Print the records below word for word, beginning with the first line and ending once the line containing "Task: Click the info" is printed.

(Source records)
+===+
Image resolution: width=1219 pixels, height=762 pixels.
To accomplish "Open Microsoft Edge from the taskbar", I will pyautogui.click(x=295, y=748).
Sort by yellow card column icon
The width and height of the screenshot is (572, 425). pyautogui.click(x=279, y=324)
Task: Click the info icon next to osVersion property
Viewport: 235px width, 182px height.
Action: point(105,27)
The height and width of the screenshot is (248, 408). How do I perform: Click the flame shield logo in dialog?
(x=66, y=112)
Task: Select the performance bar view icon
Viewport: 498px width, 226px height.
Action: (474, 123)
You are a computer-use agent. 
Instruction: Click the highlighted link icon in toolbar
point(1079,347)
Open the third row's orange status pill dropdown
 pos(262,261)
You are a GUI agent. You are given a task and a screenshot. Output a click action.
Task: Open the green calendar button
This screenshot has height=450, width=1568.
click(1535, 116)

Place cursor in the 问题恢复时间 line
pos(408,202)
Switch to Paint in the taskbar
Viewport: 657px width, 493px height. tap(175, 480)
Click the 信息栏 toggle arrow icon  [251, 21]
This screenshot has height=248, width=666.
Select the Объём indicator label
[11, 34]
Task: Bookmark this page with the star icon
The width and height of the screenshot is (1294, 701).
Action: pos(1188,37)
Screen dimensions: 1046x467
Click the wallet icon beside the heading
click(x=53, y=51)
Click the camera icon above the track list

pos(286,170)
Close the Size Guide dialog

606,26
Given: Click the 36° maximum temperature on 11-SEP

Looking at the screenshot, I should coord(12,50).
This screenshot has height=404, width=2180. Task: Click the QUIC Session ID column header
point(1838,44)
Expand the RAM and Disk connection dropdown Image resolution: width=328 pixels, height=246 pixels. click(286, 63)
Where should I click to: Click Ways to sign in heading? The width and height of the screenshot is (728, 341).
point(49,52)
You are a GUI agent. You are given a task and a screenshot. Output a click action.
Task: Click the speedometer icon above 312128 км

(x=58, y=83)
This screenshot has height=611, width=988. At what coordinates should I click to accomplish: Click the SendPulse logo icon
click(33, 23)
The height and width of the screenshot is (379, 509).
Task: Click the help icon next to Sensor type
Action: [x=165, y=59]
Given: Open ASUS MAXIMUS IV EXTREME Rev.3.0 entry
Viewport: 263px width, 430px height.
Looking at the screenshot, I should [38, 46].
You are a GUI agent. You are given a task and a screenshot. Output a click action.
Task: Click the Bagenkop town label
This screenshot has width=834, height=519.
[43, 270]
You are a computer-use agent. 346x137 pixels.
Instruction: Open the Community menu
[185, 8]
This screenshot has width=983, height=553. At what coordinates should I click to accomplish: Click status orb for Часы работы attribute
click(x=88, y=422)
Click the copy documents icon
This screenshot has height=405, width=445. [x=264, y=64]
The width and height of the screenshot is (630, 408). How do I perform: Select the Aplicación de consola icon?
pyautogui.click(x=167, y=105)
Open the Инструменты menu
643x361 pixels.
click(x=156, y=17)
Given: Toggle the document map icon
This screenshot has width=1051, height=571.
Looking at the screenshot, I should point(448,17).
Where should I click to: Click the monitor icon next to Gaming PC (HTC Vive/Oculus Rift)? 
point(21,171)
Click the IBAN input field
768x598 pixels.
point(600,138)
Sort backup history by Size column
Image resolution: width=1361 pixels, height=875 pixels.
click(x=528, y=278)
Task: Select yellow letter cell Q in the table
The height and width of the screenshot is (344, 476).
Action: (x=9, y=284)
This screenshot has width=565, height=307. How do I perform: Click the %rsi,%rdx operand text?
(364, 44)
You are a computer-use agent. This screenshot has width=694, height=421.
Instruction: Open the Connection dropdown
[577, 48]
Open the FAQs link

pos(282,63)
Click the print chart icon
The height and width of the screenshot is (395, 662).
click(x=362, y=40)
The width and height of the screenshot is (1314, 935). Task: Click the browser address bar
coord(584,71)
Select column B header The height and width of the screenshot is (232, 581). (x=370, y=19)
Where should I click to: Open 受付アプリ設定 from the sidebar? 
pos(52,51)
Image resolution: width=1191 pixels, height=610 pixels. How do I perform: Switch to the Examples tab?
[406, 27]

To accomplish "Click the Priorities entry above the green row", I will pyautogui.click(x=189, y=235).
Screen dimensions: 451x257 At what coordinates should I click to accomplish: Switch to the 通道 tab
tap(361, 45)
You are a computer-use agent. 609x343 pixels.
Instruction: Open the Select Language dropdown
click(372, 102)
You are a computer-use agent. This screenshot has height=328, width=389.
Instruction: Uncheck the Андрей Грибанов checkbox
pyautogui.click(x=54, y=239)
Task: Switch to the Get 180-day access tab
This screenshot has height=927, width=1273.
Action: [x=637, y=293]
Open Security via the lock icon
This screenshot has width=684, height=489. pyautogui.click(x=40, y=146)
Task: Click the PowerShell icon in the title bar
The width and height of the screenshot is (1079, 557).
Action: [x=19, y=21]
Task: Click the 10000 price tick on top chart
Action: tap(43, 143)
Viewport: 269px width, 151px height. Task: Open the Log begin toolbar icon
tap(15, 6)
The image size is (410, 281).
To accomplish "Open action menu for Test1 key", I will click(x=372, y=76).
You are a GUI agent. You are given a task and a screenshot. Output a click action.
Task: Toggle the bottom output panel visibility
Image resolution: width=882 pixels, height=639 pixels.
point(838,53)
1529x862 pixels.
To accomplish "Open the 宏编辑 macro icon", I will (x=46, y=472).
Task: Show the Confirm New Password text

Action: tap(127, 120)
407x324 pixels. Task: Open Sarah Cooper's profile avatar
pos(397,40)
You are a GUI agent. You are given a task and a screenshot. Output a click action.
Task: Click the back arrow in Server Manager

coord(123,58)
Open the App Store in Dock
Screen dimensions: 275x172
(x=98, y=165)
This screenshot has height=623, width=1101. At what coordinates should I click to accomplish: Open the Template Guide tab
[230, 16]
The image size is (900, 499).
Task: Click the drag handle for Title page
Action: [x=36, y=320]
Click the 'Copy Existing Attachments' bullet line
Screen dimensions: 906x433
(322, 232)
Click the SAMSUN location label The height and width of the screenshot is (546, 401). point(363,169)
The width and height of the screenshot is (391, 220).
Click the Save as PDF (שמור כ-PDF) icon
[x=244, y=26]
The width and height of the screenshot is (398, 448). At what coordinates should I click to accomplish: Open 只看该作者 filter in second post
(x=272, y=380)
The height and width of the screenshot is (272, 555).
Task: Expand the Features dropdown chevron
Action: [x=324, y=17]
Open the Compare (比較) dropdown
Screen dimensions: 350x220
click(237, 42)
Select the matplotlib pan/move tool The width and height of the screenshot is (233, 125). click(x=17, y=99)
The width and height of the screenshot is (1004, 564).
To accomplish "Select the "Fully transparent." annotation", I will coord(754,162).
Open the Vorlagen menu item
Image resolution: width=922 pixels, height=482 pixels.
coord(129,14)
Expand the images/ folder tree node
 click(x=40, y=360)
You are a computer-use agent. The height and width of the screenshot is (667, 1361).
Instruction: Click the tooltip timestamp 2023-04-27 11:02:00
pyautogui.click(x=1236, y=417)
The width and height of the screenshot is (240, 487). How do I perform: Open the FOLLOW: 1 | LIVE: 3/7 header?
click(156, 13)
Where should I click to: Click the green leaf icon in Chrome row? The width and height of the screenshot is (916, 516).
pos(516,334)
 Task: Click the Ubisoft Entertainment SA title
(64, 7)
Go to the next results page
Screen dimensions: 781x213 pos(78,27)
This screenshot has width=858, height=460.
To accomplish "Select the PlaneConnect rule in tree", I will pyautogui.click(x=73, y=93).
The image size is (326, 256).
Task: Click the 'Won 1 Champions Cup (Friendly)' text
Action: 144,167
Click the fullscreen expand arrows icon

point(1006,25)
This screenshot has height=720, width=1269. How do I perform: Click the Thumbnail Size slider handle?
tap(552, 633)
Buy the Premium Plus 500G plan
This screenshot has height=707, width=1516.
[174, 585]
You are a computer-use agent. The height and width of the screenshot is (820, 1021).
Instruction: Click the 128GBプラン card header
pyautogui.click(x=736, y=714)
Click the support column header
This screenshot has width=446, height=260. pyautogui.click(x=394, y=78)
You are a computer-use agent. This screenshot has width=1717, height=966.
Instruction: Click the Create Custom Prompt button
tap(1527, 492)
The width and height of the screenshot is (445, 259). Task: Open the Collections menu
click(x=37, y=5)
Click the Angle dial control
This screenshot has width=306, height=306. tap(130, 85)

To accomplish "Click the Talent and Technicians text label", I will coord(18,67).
+===+
### [Task result]
Image resolution: width=1219 pixels, height=762 pixels.
To accomplish "Open Microsoft Edge from the taskbar", I will pyautogui.click(x=295, y=748).
Sort by yellow card column icon
The width and height of the screenshot is (572, 425). pyautogui.click(x=279, y=324)
Task: Click the info icon next to osVersion property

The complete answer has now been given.